* _Task statement_: Copy out the entries below with each "checkbox" changed to "check box" and every other character kept the same.

Source records
- - - -

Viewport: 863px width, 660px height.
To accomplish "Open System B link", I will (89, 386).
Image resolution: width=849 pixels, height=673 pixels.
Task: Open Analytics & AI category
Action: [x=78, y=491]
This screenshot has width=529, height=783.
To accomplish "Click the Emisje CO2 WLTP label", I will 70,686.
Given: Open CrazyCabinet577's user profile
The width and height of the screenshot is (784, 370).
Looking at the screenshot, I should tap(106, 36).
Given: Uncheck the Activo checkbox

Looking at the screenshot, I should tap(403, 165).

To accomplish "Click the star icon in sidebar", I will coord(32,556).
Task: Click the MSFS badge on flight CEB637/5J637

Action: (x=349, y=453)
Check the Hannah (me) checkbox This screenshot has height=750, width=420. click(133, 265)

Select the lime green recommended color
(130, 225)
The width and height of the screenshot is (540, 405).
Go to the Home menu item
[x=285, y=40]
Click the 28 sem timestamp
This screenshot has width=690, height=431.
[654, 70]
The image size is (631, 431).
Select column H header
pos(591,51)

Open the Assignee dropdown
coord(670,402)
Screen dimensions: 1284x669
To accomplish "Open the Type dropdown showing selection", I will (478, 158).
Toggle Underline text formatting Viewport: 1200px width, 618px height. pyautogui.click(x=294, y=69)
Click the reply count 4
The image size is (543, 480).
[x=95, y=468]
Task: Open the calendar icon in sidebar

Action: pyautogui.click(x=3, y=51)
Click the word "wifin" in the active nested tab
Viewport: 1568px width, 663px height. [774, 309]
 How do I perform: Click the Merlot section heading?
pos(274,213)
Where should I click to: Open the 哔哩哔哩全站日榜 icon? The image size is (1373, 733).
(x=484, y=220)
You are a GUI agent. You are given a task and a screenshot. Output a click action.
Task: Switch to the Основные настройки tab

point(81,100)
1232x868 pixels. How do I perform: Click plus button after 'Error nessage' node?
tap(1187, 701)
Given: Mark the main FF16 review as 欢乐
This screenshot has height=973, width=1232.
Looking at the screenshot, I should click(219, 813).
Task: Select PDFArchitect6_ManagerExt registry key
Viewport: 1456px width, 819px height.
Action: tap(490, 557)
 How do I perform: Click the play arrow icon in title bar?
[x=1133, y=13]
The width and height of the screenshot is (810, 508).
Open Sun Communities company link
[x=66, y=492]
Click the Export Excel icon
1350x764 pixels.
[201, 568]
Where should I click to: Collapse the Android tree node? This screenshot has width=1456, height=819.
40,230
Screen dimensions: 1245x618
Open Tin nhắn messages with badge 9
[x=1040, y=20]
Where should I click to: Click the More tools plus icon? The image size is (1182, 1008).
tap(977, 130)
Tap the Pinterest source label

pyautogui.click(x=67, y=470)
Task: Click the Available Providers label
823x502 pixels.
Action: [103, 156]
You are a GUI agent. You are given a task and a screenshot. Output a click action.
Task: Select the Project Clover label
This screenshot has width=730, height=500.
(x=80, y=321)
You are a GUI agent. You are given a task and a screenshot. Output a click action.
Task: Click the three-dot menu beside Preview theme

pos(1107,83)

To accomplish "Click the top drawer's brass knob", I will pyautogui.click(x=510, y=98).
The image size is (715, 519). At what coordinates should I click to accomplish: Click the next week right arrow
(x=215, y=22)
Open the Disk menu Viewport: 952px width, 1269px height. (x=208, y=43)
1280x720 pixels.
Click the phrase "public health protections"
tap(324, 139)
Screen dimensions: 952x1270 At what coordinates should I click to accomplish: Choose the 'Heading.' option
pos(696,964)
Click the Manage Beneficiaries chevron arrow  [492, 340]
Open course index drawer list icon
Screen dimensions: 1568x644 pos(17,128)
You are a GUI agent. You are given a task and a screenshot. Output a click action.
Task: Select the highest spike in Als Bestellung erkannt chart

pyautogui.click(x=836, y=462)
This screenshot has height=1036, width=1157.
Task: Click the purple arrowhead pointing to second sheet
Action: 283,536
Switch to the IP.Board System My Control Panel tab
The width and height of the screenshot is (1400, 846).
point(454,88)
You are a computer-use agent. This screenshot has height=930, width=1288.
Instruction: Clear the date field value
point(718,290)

- - - -

* _Finished task_:
Viewport: 863px width, 660px height.
To accomplish "Open System B link", I will (89, 386).
Image resolution: width=849 pixels, height=673 pixels.
Task: Open Analytics & AI category
Action: [x=78, y=491]
This screenshot has width=529, height=783.
To accomplish "Click the Emisje CO2 WLTP label", I will 70,686.
Given: Open CrazyCabinet577's user profile
The width and height of the screenshot is (784, 370).
Looking at the screenshot, I should tap(106, 36).
Given: Uncheck the Activo check box

Looking at the screenshot, I should tap(403, 165).

To accomplish "Click the star icon in sidebar", I will coord(32,556).
Task: Click the MSFS badge on flight CEB637/5J637

Action: (x=349, y=453)
Check the Hannah (me) check box This screenshot has height=750, width=420. click(133, 265)

Select the lime green recommended color
(130, 225)
The width and height of the screenshot is (540, 405).
Go to the Home menu item
[x=285, y=40]
Click the 28 sem timestamp
This screenshot has width=690, height=431.
[654, 70]
The image size is (631, 431).
Select column H header
pos(591,51)

Open the Assignee dropdown
coord(670,402)
Screen dimensions: 1284x669
To accomplish "Open the Type dropdown showing selection", I will (478, 158).
Toggle Underline text formatting Viewport: 1200px width, 618px height. pyautogui.click(x=294, y=69)
Click the reply count 4
The image size is (543, 480).
[x=95, y=468]
Task: Open the calendar icon in sidebar

Action: pyautogui.click(x=3, y=51)
Click the word "wifin" in the active nested tab
Viewport: 1568px width, 663px height. [774, 309]
 How do I perform: Click the Merlot section heading?
pos(274,213)
Where should I click to: Open the 哔哩哔哩全站日榜 icon? The image size is (1373, 733).
(x=484, y=220)
You are a GUI agent. You are given a task and a screenshot. Output a click action.
Task: Switch to the Основные настройки tab

point(81,100)
1232x868 pixels. How do I perform: Click plus button after 'Error nessage' node?
tap(1187, 701)
Given: Mark the main FF16 review as 欢乐
This screenshot has height=973, width=1232.
Looking at the screenshot, I should click(219, 813).
Task: Select PDFArchitect6_ManagerExt registry key
Viewport: 1456px width, 819px height.
Action: tap(490, 557)
 How do I perform: Click the play arrow icon in title bar?
[x=1133, y=13]
The width and height of the screenshot is (810, 508).
Open Sun Communities company link
[x=66, y=492]
Click the Export Excel icon
1350x764 pixels.
[201, 568]
Where should I click to: Collapse the Android tree node? This screenshot has width=1456, height=819.
40,230
Screen dimensions: 1245x618
Open Tin nhắn messages with badge 9
[x=1040, y=20]
Where should I click to: Click the More tools plus icon? The image size is (1182, 1008).
tap(977, 130)
Tap the Pinterest source label

pyautogui.click(x=67, y=470)
Task: Click the Available Providers label
823x502 pixels.
Action: [103, 156]
You are a GUI agent. You are given a task and a screenshot. Output a click action.
Task: Select the Project Clover label
This screenshot has width=730, height=500.
(x=80, y=321)
You are a GUI agent. You are given a task and a screenshot. Output a click action.
Task: Click the three-dot menu beside Preview theme

pos(1107,83)

To accomplish "Click the top drawer's brass knob", I will pyautogui.click(x=510, y=98).
The image size is (715, 519). At what coordinates should I click to accomplish: Click the next week right arrow
(x=215, y=22)
Open the Disk menu Viewport: 952px width, 1269px height. (x=208, y=43)
1280x720 pixels.
Click the phrase "public health protections"
tap(324, 139)
Screen dimensions: 952x1270 At what coordinates should I click to accomplish: Choose the 'Heading.' option
pos(696,964)
Click the Manage Beneficiaries chevron arrow  [492, 340]
Open course index drawer list icon
Screen dimensions: 1568x644 pos(17,128)
You are a GUI agent. You are given a task and a screenshot. Output a click action.
Task: Select the highest spike in Als Bestellung erkannt chart

pyautogui.click(x=836, y=462)
This screenshot has height=1036, width=1157.
Task: Click the purple arrowhead pointing to second sheet
Action: 283,536
Switch to the IP.Board System My Control Panel tab
The width and height of the screenshot is (1400, 846).
point(454,88)
You are a computer-use agent. This screenshot has height=930, width=1288.
Instruction: Clear the date field value
point(718,290)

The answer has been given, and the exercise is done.